City Council re-passed the Olympic bylaw that limits or prohibits, commercial activities and street vending on Robson and Granville Street on Dec. 03, 2009. The bylaw gives VANOC authority over Olympic venue sites for the purpose of limiting congestion that could negatively affect the enjoyment of Olympic spectators.

“On Granville Street and Robson Street all of the vendors and buskers and other people meeting on that street won’t be there during the Olympics,” said Eby. “They’ll be displaced.”

Shoebox of violations

Turo moved to Vancouver seven years ago, leaving behind three shoeboxes full of bylaw violation tickets. Combined, the tickets totaled over $30,000, said Turo.

The City of Toronto issued a warrant for his arrest. Turo returned to Toronto, serving time in jail to pay off the fines. He did not mention if he has started another shoebox collection in Vancouver.

Chris Turo continues to paint on the street even after paying off fines
Turo continues to paint on the street even after paying off fines

It’s been five years since Rose or Turo have been confronted by authorities.

“There were a few officers during a period about five years ago that used to ram my table, knock over my carvings and confiscate my carvings,” said Rose.

The police and downtown ambassadors don’t pester Rose or the other native artists anymore, he said. He’s content to leave things as they are with the city.

He doesn’t want to create problems, but the Olympics loom like a cloud ready to rain on Rose and Turo’s carvings once the games begin.

The two said they don’t care what the city plans for the Olympics.

Aboriginal involvement from the Four Host First Nations is just one commitment VANOC has boasted about. Rose said if the Robson Tribe can’t sell its art come February, they’ll compensate during the rest of year.

“The medals are cool though,” said Turo. “Anything with a native design is cool. I guess those are okay.”

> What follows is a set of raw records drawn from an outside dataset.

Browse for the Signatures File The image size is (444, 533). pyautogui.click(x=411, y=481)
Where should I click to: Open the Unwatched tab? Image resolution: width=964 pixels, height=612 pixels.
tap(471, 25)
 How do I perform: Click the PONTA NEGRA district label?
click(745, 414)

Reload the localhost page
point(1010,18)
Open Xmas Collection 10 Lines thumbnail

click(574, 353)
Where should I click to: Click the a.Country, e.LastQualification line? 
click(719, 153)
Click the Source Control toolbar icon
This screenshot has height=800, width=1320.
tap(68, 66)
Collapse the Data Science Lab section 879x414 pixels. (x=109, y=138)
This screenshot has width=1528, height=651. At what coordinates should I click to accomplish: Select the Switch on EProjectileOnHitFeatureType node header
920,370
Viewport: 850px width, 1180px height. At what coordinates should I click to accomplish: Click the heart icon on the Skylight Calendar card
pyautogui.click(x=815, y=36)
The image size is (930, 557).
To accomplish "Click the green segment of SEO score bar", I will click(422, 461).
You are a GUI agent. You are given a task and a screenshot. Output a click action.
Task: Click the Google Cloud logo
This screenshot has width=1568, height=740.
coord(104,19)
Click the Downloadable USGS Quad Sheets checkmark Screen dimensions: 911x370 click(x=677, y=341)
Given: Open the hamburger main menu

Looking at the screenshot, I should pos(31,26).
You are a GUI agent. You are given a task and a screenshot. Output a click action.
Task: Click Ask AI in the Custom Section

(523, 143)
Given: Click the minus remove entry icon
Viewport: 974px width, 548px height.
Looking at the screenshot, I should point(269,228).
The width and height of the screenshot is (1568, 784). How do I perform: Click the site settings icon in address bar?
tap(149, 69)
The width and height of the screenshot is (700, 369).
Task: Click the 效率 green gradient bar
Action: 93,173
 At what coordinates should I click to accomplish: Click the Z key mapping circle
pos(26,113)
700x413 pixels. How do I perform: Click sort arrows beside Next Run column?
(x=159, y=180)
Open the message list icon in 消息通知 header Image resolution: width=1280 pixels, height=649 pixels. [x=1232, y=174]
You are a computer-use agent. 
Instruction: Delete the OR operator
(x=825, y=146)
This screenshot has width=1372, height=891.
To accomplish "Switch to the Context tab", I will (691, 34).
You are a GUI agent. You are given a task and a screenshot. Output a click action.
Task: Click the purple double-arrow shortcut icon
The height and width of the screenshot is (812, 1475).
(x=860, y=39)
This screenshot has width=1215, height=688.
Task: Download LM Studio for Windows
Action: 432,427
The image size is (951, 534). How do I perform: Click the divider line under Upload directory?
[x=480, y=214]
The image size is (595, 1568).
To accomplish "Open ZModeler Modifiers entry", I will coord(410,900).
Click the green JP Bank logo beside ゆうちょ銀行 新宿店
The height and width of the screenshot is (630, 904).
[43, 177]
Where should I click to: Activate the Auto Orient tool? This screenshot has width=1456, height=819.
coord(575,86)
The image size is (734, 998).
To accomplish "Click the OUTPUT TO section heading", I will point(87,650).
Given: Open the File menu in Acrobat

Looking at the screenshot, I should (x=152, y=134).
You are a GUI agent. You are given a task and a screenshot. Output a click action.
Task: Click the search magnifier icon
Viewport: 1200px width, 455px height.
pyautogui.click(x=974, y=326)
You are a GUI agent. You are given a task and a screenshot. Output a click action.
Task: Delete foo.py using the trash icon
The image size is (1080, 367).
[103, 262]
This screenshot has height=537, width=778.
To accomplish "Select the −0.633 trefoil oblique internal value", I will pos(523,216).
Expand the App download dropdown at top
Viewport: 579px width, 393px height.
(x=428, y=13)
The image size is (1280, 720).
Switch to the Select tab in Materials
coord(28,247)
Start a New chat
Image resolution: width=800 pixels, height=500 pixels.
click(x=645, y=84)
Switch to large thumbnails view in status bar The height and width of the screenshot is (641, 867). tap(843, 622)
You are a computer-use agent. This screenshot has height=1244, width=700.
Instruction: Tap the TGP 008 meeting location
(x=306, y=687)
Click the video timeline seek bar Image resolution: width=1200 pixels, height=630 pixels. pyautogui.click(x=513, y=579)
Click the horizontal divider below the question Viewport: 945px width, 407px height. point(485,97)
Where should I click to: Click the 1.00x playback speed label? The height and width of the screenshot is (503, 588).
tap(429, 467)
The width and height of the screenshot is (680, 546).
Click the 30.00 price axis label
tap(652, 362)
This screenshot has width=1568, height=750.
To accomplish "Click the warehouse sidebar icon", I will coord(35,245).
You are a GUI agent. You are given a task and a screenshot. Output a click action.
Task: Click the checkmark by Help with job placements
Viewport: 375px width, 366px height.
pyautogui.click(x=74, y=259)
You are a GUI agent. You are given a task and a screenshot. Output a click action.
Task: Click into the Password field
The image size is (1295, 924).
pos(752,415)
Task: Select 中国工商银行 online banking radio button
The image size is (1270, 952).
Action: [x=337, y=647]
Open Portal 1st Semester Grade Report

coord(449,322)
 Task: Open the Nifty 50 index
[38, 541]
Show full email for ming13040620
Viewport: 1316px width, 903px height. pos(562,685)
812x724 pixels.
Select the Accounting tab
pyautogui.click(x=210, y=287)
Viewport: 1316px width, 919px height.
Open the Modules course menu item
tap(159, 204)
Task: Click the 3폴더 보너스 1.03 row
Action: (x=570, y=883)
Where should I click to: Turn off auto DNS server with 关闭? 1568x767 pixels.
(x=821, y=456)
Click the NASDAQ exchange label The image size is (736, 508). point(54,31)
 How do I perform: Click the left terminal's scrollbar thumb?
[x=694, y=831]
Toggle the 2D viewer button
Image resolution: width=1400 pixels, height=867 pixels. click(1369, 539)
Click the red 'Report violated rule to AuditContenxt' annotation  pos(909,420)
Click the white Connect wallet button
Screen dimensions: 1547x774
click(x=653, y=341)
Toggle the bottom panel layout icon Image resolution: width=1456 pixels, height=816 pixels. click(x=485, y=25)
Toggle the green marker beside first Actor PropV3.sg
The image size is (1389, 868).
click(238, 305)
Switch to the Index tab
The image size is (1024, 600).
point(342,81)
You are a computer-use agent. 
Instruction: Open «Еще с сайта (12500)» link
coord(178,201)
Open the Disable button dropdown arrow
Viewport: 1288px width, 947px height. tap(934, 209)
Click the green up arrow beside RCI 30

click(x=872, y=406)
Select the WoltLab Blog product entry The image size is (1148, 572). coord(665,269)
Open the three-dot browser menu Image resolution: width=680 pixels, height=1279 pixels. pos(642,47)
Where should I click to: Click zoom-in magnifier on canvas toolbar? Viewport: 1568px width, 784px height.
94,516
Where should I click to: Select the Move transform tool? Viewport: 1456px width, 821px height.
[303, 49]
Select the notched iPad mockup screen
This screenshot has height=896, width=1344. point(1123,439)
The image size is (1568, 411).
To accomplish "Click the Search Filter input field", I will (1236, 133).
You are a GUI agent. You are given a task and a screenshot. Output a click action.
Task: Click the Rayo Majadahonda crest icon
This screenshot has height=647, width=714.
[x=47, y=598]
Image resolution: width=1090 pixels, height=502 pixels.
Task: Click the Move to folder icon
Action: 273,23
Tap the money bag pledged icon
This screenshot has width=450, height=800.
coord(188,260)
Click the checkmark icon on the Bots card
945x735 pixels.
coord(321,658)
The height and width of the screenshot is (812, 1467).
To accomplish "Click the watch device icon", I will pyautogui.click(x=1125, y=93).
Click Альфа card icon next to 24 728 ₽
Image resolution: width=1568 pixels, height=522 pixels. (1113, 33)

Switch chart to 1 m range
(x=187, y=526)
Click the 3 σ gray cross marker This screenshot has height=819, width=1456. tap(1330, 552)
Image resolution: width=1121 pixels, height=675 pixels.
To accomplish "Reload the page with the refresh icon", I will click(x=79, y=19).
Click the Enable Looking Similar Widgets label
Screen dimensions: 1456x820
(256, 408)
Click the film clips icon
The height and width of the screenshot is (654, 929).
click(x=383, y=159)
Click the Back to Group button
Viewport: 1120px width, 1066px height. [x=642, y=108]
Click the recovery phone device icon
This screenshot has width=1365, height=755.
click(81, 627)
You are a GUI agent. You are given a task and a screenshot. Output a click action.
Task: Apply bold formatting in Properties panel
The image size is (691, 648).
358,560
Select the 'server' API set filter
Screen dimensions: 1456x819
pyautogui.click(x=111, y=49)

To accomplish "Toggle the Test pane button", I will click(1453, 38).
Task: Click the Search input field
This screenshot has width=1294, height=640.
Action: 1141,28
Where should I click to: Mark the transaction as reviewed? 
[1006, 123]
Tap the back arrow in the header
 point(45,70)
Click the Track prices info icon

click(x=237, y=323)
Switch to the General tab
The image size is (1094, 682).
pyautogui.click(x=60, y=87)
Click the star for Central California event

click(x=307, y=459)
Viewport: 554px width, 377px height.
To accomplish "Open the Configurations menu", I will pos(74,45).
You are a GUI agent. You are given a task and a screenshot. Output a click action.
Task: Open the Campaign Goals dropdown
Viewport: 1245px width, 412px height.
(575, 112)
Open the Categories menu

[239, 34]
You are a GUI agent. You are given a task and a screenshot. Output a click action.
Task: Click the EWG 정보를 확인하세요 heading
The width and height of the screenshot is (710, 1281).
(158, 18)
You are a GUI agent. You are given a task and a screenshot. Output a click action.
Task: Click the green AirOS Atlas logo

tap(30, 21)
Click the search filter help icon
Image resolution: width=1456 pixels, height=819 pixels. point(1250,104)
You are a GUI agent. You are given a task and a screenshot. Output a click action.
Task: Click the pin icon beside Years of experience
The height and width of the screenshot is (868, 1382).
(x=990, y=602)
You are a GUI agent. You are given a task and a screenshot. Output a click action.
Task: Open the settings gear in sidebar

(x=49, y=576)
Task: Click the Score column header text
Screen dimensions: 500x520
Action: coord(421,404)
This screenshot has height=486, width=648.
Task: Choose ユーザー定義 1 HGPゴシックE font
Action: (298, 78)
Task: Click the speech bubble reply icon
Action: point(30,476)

Protocol for the success of the 2010 Games signed by The Four Host First Nations and VANOC, 2005, vancouver2010.com

  • Increase opportunities to showcase art, language, traditions, history and culture
  • Promote skills development and training related to the Games
  • Build lasting social, cultural and economic opportunities and benefits
  • Improve health, education and the strengthening of the communities through sport, economic development and cultural involvement
  • Create youth sport legacy
  • Increase participation in Arts festivals and events
  • Increase participation in medal ceremonies, Games Opening and Closing Ceremonies

Comments


  • “I’m a First Nations resident, on First Nations land, doing First Nations stuff that First Nations have done since before this city was built.”

    A simple and powerful quotation.

    I hadn’t thought about how the games might affect the First Nations street vendors. Thank you for writing this and putting things in perspective.

  • Yes and VANOC also created it’s own nation called the host nation, a protocol is not a treaty! Oh great powerful VANOC!